Dans un contexte de prise de conscience collective de la crise structurelle que traverse le secteur de la presse marocaine, les travaux du colloque national organisé par la Fédération marocaine des éditeurs de journaux ont démarré ce samedi matin à Rabat, sous le thème : « La presse marocaine : crise existentielle et pistes de sauvetage ». Un rendez-vous qui vise, selon les organisateurs, à réfléchir ensemble sur l’avenir de la profession et à proposer des solutions réalistes et applicables.
Lors de l’ouverture, Mustapha Emdjarr, directeur de la communication et des relations publiques au sein du ministère de la Communication, a affirmé qu’« il existe une division au sein du corps médiatique, mais cela ne doit pas empêcher un débat sérieux et responsable pour trouver des solutions structurelles au secteur ». Il a souligné la nécessité de dépasser les solutions classiques et d’innover avec des approches adaptées aux profondes mutations numériques. Il a également rappelé que le Maroc considère que les médias ne sont pas un luxe démocratique, mais une nécessité stratégique pour construire l’État et accompagner les chantiers de réforme.
Emdjarr a insisté sur l’importance de développer le système de soutien public aux entreprises de presse, appelant à concevoir un nouveau modèle médiatique répondant aux besoins actuels et capable d’accompagner la transition numérique, sans perdre sa mission professionnelle ni ses rôles constitutionnels de veille, de redevabilité et d’encadrement de l’opinion publique.
Une large participation et trois séances principales
Ce colloque national réunit une élite de professionnels, éditeurs, experts, universitaires, ainsi que des acteurs politiques et des représentants du secteur public et privé. L’événement s’articule autour de trois grandes séances.
Un cadre législatif insuffisant
La première session, intitulée « Enjeux de la législation, de l’éthique et de la régulation », s’est penchée sur le cadre juridique régissant la profession. Plusieurs intervenants ont exprimé la nécessité de réviser en profondeur les lois encadrant la presse et les médias, face aux défis croissants liés à la liberté d’expression, à la régulation professionnelle et à l’éthique. Des interrogations cruciales ont également été soulevées concernant l’efficacité des conseils de régulation, leur indépendance, et leur impact réel sur la protection de la profession et de ses acteurs.

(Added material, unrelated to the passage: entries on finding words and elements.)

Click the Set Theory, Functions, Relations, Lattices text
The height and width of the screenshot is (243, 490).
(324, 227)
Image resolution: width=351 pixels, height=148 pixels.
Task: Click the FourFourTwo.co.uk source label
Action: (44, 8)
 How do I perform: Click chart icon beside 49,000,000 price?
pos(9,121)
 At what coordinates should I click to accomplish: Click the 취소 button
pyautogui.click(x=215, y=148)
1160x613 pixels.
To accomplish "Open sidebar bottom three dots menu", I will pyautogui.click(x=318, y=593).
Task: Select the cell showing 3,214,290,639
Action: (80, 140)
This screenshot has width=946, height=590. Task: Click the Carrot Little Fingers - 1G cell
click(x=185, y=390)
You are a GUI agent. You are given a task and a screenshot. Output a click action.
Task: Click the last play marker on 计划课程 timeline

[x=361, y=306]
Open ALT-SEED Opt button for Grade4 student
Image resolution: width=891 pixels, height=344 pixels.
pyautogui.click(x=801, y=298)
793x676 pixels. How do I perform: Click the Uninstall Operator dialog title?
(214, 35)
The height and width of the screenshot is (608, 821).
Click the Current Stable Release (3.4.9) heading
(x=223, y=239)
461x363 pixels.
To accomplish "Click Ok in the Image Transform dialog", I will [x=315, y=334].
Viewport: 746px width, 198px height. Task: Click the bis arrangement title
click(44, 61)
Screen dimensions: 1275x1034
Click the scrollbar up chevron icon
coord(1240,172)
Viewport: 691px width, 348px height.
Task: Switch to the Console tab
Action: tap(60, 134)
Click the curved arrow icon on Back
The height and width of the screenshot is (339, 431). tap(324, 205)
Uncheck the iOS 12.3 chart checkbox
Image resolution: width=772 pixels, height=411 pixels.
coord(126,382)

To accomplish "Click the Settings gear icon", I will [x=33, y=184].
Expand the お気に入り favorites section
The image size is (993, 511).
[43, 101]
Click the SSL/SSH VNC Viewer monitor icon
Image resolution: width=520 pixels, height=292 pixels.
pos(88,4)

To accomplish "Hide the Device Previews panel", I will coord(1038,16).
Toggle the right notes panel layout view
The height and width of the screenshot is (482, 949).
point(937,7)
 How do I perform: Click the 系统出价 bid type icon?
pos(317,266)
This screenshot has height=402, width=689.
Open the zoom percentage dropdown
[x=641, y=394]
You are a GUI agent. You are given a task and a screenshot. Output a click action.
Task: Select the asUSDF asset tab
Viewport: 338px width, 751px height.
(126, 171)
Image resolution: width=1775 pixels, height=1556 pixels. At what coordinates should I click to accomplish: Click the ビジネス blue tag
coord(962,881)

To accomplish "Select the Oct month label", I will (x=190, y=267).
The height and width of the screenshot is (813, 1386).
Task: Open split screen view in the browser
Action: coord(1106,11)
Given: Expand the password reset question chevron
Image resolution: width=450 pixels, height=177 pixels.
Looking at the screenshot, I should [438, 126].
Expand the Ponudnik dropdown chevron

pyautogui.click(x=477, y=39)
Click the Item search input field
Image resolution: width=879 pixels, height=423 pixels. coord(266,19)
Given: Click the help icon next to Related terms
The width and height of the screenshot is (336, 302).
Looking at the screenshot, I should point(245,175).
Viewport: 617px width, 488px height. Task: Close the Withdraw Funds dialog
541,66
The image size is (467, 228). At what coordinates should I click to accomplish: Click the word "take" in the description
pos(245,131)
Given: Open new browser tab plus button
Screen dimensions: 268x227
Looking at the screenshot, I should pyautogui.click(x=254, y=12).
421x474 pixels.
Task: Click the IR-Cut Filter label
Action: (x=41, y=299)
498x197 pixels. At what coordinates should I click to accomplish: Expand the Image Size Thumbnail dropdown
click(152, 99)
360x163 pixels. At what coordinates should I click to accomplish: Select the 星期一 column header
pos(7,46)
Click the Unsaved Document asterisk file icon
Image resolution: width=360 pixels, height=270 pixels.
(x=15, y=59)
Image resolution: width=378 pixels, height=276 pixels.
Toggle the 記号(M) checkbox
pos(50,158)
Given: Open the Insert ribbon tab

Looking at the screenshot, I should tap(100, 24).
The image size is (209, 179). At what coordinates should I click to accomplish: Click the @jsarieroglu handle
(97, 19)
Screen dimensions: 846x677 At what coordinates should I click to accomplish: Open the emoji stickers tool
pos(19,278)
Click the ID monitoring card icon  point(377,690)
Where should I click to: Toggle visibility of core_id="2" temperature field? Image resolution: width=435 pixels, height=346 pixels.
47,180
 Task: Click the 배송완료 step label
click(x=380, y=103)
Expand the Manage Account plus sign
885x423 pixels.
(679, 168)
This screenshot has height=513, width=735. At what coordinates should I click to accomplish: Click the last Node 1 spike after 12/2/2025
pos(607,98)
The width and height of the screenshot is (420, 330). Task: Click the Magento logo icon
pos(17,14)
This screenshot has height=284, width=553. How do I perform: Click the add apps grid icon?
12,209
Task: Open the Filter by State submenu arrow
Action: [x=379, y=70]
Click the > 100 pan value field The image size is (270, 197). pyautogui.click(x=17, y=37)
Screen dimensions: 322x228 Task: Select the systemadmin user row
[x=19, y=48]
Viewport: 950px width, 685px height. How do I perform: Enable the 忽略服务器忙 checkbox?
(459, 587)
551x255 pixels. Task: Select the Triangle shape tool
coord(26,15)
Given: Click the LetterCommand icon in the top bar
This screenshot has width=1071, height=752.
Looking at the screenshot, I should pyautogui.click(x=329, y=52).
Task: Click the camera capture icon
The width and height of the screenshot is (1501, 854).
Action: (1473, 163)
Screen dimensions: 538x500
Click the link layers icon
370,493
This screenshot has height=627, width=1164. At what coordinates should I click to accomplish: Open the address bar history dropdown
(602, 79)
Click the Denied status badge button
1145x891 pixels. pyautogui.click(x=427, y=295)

Une entreprise fragile et un soutien limité
La deuxième session, intitulée « L’entreprise de presse : leviers de redressement économique », a analysé la situation actuelle des entreprises de presse marocaines à la lumière des contraintes économiques qui menacent leur survie. Les participants ont abordé la faiblesse du marché publicitaire, la dispersion des ressources, ainsi que l’absence d’une stratégie de soutien public intégrée tenant compte de la performance professionnelle, de l’innovation et de la transformation numérique.
Des appels ont été lancés pour restructurer le soutien gouvernemental à la presse, en le liant à des projets de réforme concrets garantissant la gouvernance, tout en encourageant le développement du contenu, des ressources humaines et des équipements.
Une plateforme pour le débat national
Ce colloque, inscrit dans le programme de plaidoyer de la Fédération marocaine des éditeurs de journaux, s’est transformé en une plateforme de dialogue ouverte entre les différents acteurs du paysage médiatique. Les responsables de la Fédération estiment que les débats en cours visent à produire des « recommandations réalistes et propositions réformatrices » susceptibles de constituer le socle d’une nouvelle vision nationale pour l’avenir de la presse au Maroc, en lien avec les transformations numériques et les défis économiques et sociaux.
Les participants espèrent que les recommandations issues de ce colloque ne resteront pas lettre morte, mais qu’elles seront mises en œuvre à travers de véritables partenariats entre professionnels et pouvoirs publics, basés sur une vision stratégique claire d’un paysage médiatique marocain libre, indépendant et professionnel.